(What to do) Search the listing for "flag" and copy every line where it appears.
________
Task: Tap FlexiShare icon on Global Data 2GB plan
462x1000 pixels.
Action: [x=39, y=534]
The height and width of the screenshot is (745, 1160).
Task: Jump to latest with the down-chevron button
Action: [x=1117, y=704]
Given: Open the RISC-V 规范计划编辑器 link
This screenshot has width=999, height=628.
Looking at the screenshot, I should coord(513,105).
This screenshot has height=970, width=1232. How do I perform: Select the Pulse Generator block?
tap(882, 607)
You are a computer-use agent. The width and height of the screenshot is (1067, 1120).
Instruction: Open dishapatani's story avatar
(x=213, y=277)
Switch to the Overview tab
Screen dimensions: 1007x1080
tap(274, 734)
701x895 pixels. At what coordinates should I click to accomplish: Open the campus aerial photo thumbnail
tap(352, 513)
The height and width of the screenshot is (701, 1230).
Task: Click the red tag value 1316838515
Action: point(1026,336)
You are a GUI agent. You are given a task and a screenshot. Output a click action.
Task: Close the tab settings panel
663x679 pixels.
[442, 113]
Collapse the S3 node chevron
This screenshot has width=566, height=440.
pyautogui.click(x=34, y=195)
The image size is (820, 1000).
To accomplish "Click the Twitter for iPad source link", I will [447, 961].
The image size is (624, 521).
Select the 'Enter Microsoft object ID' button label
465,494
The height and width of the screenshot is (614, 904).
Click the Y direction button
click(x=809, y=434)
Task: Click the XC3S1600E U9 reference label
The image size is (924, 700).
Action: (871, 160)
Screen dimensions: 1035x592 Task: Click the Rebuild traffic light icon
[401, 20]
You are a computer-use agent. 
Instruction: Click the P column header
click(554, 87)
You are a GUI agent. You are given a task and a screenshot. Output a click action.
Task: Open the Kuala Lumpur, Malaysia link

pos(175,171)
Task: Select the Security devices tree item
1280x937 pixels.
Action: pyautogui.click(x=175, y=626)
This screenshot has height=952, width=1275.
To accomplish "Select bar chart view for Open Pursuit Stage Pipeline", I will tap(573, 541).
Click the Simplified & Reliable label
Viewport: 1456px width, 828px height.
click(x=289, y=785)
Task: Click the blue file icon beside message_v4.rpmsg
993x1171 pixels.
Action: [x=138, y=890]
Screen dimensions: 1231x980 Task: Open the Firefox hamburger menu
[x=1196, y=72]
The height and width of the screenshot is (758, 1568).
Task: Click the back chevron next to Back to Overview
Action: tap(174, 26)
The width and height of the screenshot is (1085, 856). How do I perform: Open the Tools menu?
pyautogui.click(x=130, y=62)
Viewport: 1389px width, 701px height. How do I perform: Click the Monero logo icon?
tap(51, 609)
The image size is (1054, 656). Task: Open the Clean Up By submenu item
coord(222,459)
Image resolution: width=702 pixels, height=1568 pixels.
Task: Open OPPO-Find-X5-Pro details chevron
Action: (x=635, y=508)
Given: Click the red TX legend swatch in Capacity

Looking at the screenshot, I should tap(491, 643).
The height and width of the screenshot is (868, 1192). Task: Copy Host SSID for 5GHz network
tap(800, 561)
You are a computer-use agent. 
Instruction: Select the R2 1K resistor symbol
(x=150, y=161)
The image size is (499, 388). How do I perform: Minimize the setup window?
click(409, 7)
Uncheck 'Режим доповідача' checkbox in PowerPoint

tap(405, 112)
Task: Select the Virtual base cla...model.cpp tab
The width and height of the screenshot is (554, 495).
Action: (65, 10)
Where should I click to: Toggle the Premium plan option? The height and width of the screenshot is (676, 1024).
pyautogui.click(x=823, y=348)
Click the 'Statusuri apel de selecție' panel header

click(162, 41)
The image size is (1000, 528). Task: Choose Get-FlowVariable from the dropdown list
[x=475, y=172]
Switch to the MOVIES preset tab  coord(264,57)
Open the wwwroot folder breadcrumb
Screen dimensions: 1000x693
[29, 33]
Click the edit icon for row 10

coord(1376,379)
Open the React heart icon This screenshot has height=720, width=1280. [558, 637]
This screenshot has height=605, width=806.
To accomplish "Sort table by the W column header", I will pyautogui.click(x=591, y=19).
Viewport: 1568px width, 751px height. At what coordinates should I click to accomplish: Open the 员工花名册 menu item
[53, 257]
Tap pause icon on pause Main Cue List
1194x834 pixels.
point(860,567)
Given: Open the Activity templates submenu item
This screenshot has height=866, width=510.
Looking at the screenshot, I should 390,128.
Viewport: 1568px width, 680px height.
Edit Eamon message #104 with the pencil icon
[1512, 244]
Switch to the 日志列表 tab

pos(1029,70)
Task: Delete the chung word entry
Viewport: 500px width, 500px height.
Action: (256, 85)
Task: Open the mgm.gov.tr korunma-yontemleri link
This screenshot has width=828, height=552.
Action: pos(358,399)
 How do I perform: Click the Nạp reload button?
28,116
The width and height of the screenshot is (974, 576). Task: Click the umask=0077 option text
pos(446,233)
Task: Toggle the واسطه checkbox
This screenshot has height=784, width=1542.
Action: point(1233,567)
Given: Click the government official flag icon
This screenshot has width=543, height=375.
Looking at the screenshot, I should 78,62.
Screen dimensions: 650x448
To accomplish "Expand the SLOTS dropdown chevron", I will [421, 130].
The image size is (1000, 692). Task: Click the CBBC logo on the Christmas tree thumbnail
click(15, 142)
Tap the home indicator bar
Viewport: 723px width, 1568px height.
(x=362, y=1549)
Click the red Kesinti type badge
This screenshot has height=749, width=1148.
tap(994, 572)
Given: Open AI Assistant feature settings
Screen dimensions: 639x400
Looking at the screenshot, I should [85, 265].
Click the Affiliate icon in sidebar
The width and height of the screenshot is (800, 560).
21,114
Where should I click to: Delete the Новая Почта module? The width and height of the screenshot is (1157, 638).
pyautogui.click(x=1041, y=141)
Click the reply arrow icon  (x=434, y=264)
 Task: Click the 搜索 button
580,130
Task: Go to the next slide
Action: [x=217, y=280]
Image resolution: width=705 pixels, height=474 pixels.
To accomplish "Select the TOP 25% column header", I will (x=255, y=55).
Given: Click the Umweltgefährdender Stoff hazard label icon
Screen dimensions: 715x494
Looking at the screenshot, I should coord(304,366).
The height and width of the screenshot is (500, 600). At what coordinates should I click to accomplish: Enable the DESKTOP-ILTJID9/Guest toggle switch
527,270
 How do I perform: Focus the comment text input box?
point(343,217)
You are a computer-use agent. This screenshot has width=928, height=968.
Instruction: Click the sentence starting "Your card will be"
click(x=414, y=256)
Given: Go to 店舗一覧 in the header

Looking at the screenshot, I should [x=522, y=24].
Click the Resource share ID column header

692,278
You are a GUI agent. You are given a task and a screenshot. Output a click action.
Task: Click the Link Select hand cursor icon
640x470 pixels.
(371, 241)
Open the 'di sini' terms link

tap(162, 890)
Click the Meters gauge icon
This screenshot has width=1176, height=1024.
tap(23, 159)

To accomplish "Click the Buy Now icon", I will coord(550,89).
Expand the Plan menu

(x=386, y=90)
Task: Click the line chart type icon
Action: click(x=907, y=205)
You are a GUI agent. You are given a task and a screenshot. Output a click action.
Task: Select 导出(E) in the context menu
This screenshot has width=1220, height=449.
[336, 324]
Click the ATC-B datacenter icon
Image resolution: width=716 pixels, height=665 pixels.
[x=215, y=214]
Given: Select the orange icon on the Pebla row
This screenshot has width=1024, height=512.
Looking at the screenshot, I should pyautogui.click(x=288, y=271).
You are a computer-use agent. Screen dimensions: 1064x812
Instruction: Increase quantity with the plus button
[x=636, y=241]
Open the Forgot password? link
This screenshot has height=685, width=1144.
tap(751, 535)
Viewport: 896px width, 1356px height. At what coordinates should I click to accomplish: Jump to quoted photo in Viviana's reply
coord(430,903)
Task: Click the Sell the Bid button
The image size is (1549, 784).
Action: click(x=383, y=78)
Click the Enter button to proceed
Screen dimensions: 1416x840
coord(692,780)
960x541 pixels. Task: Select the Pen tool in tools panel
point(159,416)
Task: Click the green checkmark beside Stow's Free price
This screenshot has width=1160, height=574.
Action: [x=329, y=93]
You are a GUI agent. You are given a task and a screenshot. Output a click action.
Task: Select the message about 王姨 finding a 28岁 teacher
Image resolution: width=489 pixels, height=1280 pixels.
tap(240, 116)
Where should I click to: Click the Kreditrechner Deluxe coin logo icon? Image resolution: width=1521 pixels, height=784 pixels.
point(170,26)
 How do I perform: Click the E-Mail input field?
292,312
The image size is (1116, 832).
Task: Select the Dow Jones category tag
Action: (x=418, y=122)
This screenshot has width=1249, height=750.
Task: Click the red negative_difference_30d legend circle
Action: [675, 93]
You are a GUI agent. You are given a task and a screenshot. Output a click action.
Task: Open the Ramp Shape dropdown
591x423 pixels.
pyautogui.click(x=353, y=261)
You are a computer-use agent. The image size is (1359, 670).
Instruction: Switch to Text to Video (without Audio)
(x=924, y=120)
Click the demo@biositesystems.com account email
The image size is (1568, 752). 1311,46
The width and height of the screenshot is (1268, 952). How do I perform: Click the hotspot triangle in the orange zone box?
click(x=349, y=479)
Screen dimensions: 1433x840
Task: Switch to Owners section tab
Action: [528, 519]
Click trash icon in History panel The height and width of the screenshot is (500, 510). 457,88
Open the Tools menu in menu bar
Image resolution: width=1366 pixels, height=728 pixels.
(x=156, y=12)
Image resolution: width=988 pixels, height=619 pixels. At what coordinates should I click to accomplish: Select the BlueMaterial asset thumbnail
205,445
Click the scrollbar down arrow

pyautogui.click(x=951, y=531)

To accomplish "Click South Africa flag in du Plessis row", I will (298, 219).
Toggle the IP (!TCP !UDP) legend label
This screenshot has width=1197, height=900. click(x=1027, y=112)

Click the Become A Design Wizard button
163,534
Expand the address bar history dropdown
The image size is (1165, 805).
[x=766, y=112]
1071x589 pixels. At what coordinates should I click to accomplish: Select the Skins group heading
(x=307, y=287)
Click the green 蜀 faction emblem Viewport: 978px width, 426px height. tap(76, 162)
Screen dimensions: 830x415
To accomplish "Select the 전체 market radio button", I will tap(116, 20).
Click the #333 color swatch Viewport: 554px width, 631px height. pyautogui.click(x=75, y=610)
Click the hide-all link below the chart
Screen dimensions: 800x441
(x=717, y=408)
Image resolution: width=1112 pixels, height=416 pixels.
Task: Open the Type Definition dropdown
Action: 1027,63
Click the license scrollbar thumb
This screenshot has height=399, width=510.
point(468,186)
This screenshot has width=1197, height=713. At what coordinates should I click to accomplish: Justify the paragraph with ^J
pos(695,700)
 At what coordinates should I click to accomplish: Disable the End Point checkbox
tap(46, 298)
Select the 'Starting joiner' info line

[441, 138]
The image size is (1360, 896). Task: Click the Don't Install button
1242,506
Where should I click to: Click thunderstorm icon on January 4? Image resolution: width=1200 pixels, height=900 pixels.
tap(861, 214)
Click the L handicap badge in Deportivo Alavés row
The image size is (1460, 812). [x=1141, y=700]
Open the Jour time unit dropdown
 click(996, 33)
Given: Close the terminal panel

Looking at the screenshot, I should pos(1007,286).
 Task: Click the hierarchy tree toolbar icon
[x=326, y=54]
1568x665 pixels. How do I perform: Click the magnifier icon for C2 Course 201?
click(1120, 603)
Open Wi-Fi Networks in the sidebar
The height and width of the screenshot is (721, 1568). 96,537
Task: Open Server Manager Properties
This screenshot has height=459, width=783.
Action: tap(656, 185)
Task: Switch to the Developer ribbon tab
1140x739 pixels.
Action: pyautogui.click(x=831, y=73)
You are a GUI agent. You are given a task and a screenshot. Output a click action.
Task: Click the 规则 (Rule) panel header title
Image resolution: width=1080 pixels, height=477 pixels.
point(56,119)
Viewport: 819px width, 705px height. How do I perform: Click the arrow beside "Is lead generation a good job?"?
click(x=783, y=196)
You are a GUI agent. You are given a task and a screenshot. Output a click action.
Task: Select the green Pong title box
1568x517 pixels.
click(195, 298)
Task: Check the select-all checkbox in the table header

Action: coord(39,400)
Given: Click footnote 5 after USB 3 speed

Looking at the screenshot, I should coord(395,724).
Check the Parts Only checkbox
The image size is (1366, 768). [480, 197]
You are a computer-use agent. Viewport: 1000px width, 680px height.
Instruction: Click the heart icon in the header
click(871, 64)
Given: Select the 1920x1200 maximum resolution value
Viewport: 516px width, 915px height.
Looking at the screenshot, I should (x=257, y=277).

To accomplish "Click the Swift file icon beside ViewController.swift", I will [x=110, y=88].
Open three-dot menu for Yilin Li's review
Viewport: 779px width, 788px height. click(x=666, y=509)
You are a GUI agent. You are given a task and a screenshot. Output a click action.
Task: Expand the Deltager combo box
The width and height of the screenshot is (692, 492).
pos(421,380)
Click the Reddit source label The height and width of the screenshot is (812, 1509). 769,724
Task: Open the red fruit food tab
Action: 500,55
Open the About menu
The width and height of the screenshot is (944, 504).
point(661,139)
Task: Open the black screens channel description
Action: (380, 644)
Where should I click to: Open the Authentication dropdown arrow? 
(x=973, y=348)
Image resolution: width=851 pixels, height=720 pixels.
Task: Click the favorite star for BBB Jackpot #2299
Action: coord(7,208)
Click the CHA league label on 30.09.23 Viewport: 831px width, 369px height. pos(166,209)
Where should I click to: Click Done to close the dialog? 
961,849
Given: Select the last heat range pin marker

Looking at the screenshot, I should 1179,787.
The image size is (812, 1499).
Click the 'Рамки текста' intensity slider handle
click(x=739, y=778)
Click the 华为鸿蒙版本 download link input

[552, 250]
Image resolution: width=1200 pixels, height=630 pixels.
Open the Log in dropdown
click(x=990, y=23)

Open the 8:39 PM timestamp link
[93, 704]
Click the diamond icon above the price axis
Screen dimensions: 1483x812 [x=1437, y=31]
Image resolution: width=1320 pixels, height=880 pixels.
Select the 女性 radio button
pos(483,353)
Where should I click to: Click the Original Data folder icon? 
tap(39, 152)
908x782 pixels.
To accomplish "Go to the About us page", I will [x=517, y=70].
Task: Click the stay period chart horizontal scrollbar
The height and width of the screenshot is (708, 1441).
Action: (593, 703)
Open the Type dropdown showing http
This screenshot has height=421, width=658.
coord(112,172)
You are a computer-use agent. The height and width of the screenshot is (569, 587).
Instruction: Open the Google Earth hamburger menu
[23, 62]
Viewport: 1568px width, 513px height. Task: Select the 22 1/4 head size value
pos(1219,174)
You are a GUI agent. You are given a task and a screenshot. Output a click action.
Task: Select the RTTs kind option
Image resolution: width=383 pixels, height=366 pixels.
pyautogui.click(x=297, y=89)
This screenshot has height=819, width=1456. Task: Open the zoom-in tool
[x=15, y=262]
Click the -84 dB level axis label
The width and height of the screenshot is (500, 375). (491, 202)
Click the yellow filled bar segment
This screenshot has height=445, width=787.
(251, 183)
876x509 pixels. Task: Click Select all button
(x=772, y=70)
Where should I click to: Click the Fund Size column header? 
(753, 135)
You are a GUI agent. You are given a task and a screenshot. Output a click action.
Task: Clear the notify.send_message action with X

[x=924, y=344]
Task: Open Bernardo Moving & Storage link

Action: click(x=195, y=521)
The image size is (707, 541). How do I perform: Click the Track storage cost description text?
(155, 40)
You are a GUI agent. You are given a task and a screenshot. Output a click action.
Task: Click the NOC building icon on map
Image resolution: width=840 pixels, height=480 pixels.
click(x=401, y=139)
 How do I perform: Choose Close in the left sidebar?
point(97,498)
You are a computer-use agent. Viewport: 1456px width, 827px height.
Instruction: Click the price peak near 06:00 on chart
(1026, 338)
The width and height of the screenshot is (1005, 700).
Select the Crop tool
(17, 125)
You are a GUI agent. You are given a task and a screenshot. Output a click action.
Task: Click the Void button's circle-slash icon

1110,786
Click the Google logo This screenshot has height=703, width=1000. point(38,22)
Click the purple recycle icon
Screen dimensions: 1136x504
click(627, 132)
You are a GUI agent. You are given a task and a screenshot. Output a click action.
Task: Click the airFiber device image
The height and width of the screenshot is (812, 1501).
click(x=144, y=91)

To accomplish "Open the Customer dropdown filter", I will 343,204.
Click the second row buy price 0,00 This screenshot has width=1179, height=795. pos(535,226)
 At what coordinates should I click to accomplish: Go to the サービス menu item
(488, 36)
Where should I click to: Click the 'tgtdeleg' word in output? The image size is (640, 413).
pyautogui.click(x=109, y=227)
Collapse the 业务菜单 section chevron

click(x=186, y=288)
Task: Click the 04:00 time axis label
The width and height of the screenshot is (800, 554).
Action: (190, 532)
________
(Response to the exercise)
Given: Click the government official flag icon
To accomplish "Click South Africa flag in du Plessis row", I will (298, 219).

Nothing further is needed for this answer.